This script converts the Annotated Corpus for Occitan (Bras ea 2018; CC BY-SA 4.0) to UPOS by splitting contractions. It was used for the paper Does manipulating tokenization aid cross-lingual transfer? A study on POS tagging for non-standardized languages (Blaschke ea, VarDial 2023, link).
# Get the data
wget https://zenodo.org/record/1182949/files/CorpusRestaureOccitan.zip
unzip CorpusRestaureOccitan.zip
rm CorpusRestaureOccitan.zip
rm -r __MACOSX
python3 convert.py --glob "CorpusRestaureOccitan/*" --out "test_ROci_UPOS.tsv"
The original corpus is available in a slightly modified version of UPOS as well as a custom tagset (Bernhard ea 2018).

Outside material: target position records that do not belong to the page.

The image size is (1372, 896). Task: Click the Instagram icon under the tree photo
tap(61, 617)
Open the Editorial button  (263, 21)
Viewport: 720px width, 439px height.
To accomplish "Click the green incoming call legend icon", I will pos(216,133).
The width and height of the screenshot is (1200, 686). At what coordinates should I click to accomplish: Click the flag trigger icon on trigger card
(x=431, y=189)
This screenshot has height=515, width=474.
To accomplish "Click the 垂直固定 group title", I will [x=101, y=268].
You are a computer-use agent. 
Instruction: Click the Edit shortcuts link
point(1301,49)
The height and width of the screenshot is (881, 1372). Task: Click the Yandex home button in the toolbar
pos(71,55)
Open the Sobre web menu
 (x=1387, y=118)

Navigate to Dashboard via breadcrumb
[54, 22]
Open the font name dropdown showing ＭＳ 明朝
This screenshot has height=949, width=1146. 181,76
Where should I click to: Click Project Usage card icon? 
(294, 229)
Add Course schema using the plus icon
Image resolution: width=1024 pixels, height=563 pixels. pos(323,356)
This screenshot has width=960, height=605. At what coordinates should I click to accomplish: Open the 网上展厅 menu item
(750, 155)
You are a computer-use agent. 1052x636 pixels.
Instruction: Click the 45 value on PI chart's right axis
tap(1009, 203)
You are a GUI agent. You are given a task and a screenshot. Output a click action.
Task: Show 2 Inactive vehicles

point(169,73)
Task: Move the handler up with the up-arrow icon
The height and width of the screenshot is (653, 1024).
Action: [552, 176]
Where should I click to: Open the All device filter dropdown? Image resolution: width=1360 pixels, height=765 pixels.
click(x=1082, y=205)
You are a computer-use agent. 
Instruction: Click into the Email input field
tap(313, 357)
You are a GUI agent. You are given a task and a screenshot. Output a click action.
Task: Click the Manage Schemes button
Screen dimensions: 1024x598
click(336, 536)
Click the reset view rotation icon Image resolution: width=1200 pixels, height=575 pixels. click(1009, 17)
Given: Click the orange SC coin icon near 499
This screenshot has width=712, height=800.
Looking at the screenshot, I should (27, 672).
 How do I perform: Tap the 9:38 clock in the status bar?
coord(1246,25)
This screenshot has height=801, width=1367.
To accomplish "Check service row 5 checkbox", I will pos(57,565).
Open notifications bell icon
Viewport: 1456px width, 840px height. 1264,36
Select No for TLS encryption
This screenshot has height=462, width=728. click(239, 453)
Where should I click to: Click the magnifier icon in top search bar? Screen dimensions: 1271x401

We're only concerned with the former.
While the corpus annotation also mentions the non-UPOS tags EPE
and MOD
, these are not actually in the RESTAURE Occitan corpus.
Thus, the only tag we're concerned with is ADP+DET
.
Analogously to the other Romance UD treebanks, we split the relevant word forms into one ADP
token and one DET
token (e.g. dau ADP+DET
-> de ADP
+ lo DET
).
The convert.py
file contains the full mapping of contractions to split lemmas.